* The input
▬▬▬

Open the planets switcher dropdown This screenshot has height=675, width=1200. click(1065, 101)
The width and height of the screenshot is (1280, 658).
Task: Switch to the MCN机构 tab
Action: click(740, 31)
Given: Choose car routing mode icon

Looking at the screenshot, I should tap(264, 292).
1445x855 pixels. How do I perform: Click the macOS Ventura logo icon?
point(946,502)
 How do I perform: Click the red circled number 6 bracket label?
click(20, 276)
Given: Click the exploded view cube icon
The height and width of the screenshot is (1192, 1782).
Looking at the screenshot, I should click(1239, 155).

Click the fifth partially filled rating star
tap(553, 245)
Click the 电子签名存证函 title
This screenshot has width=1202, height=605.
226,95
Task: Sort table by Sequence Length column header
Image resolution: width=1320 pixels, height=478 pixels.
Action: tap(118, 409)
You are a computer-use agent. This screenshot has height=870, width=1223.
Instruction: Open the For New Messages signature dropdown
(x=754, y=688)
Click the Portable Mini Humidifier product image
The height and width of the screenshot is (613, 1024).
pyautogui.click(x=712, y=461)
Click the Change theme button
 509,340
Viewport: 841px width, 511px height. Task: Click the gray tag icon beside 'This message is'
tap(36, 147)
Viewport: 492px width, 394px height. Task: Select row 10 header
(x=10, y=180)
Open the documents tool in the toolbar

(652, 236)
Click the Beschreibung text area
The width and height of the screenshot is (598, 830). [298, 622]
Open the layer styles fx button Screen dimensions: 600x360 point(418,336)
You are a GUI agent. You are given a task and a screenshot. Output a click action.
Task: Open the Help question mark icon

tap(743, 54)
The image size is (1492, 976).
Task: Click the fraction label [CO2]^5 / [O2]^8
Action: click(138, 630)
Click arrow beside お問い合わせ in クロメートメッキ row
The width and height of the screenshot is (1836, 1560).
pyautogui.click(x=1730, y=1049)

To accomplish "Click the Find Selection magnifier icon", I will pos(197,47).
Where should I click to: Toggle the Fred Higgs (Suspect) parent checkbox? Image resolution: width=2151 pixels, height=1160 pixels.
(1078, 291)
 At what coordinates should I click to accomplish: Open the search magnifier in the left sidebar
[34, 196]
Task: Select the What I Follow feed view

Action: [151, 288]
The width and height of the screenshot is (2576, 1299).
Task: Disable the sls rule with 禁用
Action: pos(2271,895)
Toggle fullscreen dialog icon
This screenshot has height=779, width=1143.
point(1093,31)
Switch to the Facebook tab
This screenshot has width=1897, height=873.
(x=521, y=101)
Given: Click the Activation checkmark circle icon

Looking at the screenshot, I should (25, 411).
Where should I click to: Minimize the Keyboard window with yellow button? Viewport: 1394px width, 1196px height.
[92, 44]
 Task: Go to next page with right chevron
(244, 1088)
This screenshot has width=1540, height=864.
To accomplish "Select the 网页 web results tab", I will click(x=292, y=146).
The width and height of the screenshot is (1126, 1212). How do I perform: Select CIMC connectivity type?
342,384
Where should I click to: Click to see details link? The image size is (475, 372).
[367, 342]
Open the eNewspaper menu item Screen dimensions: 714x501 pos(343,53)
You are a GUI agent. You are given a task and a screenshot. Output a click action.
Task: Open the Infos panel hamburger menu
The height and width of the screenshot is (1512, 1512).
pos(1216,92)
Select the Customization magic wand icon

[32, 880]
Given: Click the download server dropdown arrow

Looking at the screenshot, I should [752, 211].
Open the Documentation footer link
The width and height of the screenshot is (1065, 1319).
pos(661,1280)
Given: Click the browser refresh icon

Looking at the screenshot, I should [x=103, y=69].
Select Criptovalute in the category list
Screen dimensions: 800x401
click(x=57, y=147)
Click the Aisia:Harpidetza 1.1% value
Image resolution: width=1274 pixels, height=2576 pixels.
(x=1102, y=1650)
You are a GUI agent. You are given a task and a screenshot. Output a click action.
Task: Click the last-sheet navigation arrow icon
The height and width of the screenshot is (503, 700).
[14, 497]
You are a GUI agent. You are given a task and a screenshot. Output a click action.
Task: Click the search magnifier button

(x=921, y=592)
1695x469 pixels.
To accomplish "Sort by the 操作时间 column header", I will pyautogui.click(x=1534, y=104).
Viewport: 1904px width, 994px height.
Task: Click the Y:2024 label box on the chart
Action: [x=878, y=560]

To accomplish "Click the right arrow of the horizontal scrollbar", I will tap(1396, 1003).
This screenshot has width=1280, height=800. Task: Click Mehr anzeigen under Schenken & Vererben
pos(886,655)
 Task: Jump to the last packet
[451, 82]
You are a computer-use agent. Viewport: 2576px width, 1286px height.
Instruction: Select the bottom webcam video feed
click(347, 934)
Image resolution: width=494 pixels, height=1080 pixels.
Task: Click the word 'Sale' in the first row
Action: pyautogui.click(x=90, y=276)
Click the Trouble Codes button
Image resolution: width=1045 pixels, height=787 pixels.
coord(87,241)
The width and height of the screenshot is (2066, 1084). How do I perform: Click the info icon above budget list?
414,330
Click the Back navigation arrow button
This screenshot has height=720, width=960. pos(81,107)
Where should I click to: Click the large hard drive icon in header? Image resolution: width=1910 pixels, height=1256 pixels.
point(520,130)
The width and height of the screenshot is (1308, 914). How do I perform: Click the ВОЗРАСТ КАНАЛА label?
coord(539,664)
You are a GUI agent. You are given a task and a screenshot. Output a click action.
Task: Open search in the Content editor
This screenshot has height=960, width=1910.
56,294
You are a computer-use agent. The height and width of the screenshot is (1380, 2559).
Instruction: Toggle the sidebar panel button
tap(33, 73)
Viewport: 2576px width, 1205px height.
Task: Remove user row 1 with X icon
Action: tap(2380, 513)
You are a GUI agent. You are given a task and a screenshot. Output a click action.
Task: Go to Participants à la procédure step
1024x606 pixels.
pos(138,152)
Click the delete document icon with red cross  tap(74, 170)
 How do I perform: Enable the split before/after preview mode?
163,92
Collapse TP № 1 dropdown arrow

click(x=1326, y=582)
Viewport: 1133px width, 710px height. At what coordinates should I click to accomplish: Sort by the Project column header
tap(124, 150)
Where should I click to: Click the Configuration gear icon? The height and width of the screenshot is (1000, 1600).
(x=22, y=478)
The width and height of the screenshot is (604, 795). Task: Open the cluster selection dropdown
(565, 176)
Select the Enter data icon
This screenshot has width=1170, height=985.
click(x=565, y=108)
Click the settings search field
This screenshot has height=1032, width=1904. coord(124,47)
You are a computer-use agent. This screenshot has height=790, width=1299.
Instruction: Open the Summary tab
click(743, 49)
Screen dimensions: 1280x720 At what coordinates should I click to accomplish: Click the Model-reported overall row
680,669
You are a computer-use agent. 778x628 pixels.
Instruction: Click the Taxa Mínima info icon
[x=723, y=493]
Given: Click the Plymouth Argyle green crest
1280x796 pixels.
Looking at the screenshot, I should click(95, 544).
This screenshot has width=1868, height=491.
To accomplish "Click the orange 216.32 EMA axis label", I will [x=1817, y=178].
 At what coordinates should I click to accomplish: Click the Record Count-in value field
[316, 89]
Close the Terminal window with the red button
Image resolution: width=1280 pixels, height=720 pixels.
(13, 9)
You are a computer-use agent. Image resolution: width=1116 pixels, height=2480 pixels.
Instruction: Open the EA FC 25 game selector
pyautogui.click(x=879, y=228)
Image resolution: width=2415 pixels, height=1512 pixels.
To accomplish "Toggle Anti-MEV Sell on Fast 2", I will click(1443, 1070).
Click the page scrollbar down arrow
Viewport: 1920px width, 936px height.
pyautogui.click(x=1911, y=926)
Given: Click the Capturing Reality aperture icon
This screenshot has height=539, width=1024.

▬▬▬

* Task to complete
Reproduce all of the lines above, switching each occurrence of "Instruction" to "Goal" and leaving everything else unchanged.

* Solution to this task
Open the planets switcher dropdown This screenshot has height=675, width=1200. click(1065, 101)
The width and height of the screenshot is (1280, 658).
Task: Switch to the MCN机构 tab
Action: click(740, 31)
Given: Choose car routing mode icon

Looking at the screenshot, I should tap(264, 292).
1445x855 pixels. How do I perform: Click the macOS Ventura logo icon?
point(946,502)
 How do I perform: Click the red circled number 6 bracket label?
click(20, 276)
Given: Click the exploded view cube icon
The height and width of the screenshot is (1192, 1782).
Looking at the screenshot, I should click(1239, 155).

Click the fifth partially filled rating star
tap(553, 245)
Click the 电子签名存证函 title
This screenshot has width=1202, height=605.
226,95
Task: Sort table by Sequence Length column header
Image resolution: width=1320 pixels, height=478 pixels.
Action: tap(118, 409)
You are a computer-use agent. This screenshot has height=870, width=1223.
Goal: Open the For New Messages signature dropdown
(x=754, y=688)
Click the Portable Mini Humidifier product image
The height and width of the screenshot is (613, 1024).
pyautogui.click(x=712, y=461)
Click the Change theme button
 509,340
Viewport: 841px width, 511px height. Task: Click the gray tag icon beside 'This message is'
tap(36, 147)
Viewport: 492px width, 394px height. Task: Select row 10 header
(x=10, y=180)
Open the documents tool in the toolbar

(652, 236)
Click the Beschreibung text area
The width and height of the screenshot is (598, 830). [298, 622]
Open the layer styles fx button Screen dimensions: 600x360 point(418,336)
You are a GUI agent. You are given a task and a screenshot. Output a click action.
Task: Open the Help question mark icon

tap(743, 54)
The image size is (1492, 976).
Task: Click the fraction label [CO2]^5 / [O2]^8
Action: click(138, 630)
Click arrow beside お問い合わせ in クロメートメッキ row
The width and height of the screenshot is (1836, 1560).
pyautogui.click(x=1730, y=1049)

To accomplish "Click the Find Selection magnifier icon", I will pos(197,47).
Where should I click to: Toggle the Fred Higgs (Suspect) parent checkbox? Image resolution: width=2151 pixels, height=1160 pixels.
(1078, 291)
 At what coordinates should I click to accomplish: Open the search magnifier in the left sidebar
[34, 196]
Task: Select the What I Follow feed view

Action: [151, 288]
The width and height of the screenshot is (2576, 1299).
Task: Disable the sls rule with 禁用
Action: pos(2271,895)
Toggle fullscreen dialog icon
This screenshot has height=779, width=1143.
point(1093,31)
Switch to the Facebook tab
This screenshot has width=1897, height=873.
(x=521, y=101)
Given: Click the Activation checkmark circle icon

Looking at the screenshot, I should (25, 411).
Where should I click to: Minimize the Keyboard window with yellow button? Viewport: 1394px width, 1196px height.
[92, 44]
 Task: Go to next page with right chevron
(244, 1088)
This screenshot has width=1540, height=864.
To accomplish "Select the 网页 web results tab", I will click(x=292, y=146).
The width and height of the screenshot is (1126, 1212). How do I perform: Select CIMC connectivity type?
342,384
Where should I click to: Click to see details link? The image size is (475, 372).
[367, 342]
Open the eNewspaper menu item Screen dimensions: 714x501 pos(343,53)
You are a GUI agent. You are given a task and a screenshot. Output a click action.
Task: Open the Infos panel hamburger menu
The height and width of the screenshot is (1512, 1512).
pos(1216,92)
Select the Customization magic wand icon

[32, 880]
Given: Click the download server dropdown arrow

Looking at the screenshot, I should [752, 211].
Open the Documentation footer link
The width and height of the screenshot is (1065, 1319).
pos(661,1280)
Given: Click the browser refresh icon

Looking at the screenshot, I should [x=103, y=69].
Select Criptovalute in the category list
Screen dimensions: 800x401
click(x=57, y=147)
Click the Aisia:Harpidetza 1.1% value
Image resolution: width=1274 pixels, height=2576 pixels.
(x=1102, y=1650)
You are a GUI agent. You are given a task and a screenshot. Output a click action.
Task: Click the last-sheet navigation arrow icon
The height and width of the screenshot is (503, 700).
[14, 497]
You are a GUI agent. You are given a task and a screenshot. Output a click action.
Task: Click the search magnifier button

(x=921, y=592)
1695x469 pixels.
To accomplish "Sort by the 操作时间 column header", I will pyautogui.click(x=1534, y=104).
Viewport: 1904px width, 994px height.
Task: Click the Y:2024 label box on the chart
Action: [x=878, y=560]

To accomplish "Click the right arrow of the horizontal scrollbar", I will tap(1396, 1003).
This screenshot has width=1280, height=800. Task: Click Mehr anzeigen under Schenken & Vererben
pos(886,655)
 Task: Jump to the last packet
[451, 82]
You are a computer-use agent. Viewport: 2576px width, 1286px height.
Goal: Select the bottom webcam video feed
click(347, 934)
Image resolution: width=494 pixels, height=1080 pixels.
Task: Click the word 'Sale' in the first row
Action: pyautogui.click(x=90, y=276)
Click the Trouble Codes button
Image resolution: width=1045 pixels, height=787 pixels.
coord(87,241)
The width and height of the screenshot is (2066, 1084). How do I perform: Click the info icon above budget list?
414,330
Click the Back navigation arrow button
This screenshot has height=720, width=960. pos(81,107)
Where should I click to: Click the large hard drive icon in header? Image resolution: width=1910 pixels, height=1256 pixels.
point(520,130)
The width and height of the screenshot is (1308, 914). How do I perform: Click the ВОЗРАСТ КАНАЛА label?
coord(539,664)
You are a GUI agent. You are given a task and a screenshot. Output a click action.
Task: Open search in the Content editor
This screenshot has height=960, width=1910.
56,294
You are a computer-use agent. The height and width of the screenshot is (1380, 2559).
Goal: Toggle the sidebar panel button
tap(33, 73)
Viewport: 2576px width, 1205px height.
Task: Remove user row 1 with X icon
Action: tap(2380, 513)
You are a GUI agent. You are given a task and a screenshot. Output a click action.
Task: Go to Participants à la procédure step
1024x606 pixels.
pos(138,152)
Click the delete document icon with red cross  tap(74, 170)
 How do I perform: Enable the split before/after preview mode?
163,92
Collapse TP № 1 dropdown arrow

click(x=1326, y=582)
Viewport: 1133px width, 710px height. At what coordinates should I click to accomplish: Sort by the Project column header
tap(124, 150)
Where should I click to: Click the Configuration gear icon? The height and width of the screenshot is (1000, 1600).
(x=22, y=478)
The width and height of the screenshot is (604, 795). Task: Open the cluster selection dropdown
(565, 176)
Select the Enter data icon
This screenshot has width=1170, height=985.
click(x=565, y=108)
Click the settings search field
This screenshot has height=1032, width=1904. coord(124,47)
You are a computer-use agent. This screenshot has height=790, width=1299.
Goal: Open the Summary tab
click(743, 49)
Screen dimensions: 1280x720 At what coordinates should I click to accomplish: Click the Model-reported overall row
680,669
You are a computer-use agent. 778x628 pixels.
Goal: Click the Taxa Mínima info icon
[x=723, y=493]
Given: Click the Plymouth Argyle green crest
1280x796 pixels.
Looking at the screenshot, I should click(95, 544).
This screenshot has width=1868, height=491.
To accomplish "Click the orange 216.32 EMA axis label", I will [x=1817, y=178].
 At what coordinates should I click to accomplish: Click the Record Count-in value field
[316, 89]
Close the Terminal window with the red button
Image resolution: width=1280 pixels, height=720 pixels.
(13, 9)
You are a computer-use agent. Image resolution: width=1116 pixels, height=2480 pixels.
Goal: Open the EA FC 25 game selector
pyautogui.click(x=879, y=228)
Image resolution: width=2415 pixels, height=1512 pixels.
To accomplish "Toggle Anti-MEV Sell on Fast 2", I will click(1443, 1070).
Click the page scrollbar down arrow
Viewport: 1920px width, 936px height.
pyautogui.click(x=1911, y=926)
Given: Click the Capturing Reality aperture icon
This screenshot has height=539, width=1024.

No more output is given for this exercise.